Getting Started

AI AutoEvals provides automated factuality evaluation of AI responses. This guide will help you get up and running quickly.

Installation

Install the module using Composer:

composer require drupal/ai_autoevals
drush en ai_autoevals

Configure Default AI Provider: Set the provider and model to use for evaluations at /admin/config/ai/autoevals:
- Default Provider: Select your configured AI provider (e.g., OpenAI, Anthropic)
- Default Model: Choose the model for evaluations (e.g., GPT-4, Claude 3)
Enable Auto-Tracking: Check “Auto-track requests” to automatically evaluate all AI responses that match the configured operation types.
Configure Evaluation Settings:
- Operation Types: Which operations to evaluate (chat, chat_completion)
- Fact Extraction Method: Choose AI-generated, rule-based, or hybrid
- Context Depth: Number of conversation turns to include
- Retention Period: How long to keep evaluation results

Evaluations are processed asynchronously via the Drupal Queue API. You can process them in two ways:

Let cron process evaluations automatically (60 second time limit per cron run).
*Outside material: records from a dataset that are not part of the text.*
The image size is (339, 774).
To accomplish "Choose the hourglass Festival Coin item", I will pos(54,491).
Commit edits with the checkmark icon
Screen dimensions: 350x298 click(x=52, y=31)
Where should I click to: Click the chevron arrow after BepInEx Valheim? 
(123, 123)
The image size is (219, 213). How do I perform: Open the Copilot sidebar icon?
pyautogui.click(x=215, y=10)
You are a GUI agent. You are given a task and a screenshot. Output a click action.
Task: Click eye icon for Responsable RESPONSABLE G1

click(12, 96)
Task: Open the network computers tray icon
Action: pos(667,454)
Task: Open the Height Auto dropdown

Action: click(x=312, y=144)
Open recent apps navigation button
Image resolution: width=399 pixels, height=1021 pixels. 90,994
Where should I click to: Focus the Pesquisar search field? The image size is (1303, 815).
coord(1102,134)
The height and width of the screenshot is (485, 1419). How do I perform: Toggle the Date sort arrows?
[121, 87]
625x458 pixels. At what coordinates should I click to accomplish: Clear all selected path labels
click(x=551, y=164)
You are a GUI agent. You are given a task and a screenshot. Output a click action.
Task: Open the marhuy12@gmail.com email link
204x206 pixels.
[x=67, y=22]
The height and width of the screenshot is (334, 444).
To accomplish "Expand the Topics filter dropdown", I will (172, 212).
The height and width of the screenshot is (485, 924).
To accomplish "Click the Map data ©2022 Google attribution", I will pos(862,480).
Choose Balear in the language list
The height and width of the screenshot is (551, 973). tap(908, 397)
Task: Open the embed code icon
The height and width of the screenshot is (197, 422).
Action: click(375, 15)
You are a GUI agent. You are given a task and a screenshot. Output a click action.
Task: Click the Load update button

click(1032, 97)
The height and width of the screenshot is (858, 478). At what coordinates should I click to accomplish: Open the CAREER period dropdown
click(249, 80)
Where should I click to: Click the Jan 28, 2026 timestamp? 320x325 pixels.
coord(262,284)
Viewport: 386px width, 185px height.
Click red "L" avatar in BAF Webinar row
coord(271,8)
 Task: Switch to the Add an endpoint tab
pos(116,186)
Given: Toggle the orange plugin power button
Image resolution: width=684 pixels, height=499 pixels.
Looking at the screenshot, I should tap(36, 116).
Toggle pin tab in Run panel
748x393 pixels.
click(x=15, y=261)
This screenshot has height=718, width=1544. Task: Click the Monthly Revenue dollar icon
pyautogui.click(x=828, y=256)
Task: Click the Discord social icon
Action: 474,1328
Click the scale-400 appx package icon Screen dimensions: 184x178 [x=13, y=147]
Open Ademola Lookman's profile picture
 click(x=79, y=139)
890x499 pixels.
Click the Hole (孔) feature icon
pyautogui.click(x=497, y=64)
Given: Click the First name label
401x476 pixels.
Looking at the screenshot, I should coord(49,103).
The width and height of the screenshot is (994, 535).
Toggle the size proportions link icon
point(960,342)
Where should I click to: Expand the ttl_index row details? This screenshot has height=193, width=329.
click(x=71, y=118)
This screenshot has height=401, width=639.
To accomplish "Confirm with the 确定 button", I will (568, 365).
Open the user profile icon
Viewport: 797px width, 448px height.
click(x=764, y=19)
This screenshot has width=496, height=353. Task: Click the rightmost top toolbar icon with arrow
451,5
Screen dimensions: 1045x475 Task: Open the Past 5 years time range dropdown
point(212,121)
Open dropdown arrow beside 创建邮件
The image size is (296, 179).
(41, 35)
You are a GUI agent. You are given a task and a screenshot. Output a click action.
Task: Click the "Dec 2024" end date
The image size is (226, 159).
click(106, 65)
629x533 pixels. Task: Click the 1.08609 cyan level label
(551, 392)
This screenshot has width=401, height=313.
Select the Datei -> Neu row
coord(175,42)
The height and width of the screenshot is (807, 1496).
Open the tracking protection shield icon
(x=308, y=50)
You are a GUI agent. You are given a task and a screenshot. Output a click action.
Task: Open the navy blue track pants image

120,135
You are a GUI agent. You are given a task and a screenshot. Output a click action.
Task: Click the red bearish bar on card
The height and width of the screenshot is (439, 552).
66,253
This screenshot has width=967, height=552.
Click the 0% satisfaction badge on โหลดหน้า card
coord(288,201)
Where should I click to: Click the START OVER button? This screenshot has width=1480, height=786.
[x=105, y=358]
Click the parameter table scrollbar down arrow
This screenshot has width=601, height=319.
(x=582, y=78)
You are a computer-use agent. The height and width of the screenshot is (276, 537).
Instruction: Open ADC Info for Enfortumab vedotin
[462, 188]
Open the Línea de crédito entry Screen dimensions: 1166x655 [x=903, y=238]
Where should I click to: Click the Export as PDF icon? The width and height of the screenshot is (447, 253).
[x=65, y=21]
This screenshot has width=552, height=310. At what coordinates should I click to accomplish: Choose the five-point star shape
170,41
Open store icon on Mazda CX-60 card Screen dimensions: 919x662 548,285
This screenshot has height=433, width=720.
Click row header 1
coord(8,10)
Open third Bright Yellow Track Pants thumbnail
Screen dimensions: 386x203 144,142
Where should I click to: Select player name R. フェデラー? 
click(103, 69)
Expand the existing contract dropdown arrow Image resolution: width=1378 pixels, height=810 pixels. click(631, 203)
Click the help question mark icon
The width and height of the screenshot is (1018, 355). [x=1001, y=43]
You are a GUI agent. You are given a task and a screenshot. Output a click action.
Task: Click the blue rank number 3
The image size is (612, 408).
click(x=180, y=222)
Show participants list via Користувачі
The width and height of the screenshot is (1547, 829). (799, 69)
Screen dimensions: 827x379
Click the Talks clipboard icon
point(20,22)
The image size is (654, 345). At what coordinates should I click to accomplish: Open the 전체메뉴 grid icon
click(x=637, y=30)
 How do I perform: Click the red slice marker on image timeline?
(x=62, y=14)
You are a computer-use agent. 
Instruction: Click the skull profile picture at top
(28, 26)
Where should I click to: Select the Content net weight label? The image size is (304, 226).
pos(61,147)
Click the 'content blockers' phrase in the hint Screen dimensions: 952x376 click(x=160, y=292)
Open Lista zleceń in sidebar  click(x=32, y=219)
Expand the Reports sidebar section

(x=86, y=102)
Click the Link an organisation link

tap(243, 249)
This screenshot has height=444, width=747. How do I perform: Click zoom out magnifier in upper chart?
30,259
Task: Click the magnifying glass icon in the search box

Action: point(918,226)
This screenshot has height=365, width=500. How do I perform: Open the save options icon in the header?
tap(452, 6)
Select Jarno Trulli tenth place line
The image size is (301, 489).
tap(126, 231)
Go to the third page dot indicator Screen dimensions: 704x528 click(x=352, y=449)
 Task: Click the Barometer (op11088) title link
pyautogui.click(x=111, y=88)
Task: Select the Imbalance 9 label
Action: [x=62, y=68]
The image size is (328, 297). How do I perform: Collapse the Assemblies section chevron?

Process the queue manually:

drush queue:run ai_autoevals_evaluation_worker

Check the dashboard at /admin/content/ai-autoevals to see:

Evaluations return scores from 0.0 to 1.0 based on factual accuracy:

Score	Meaning	Description
1.0	Exact Match	Response fully meets expected criteria
0.6	Superset	Response includes all expected info plus more
0.4	Subset	Response has some expected info but missing some
0.0	Disagreement	Response contradicts expected facts
1.0	Irrelevant	Differences don’t affect factuality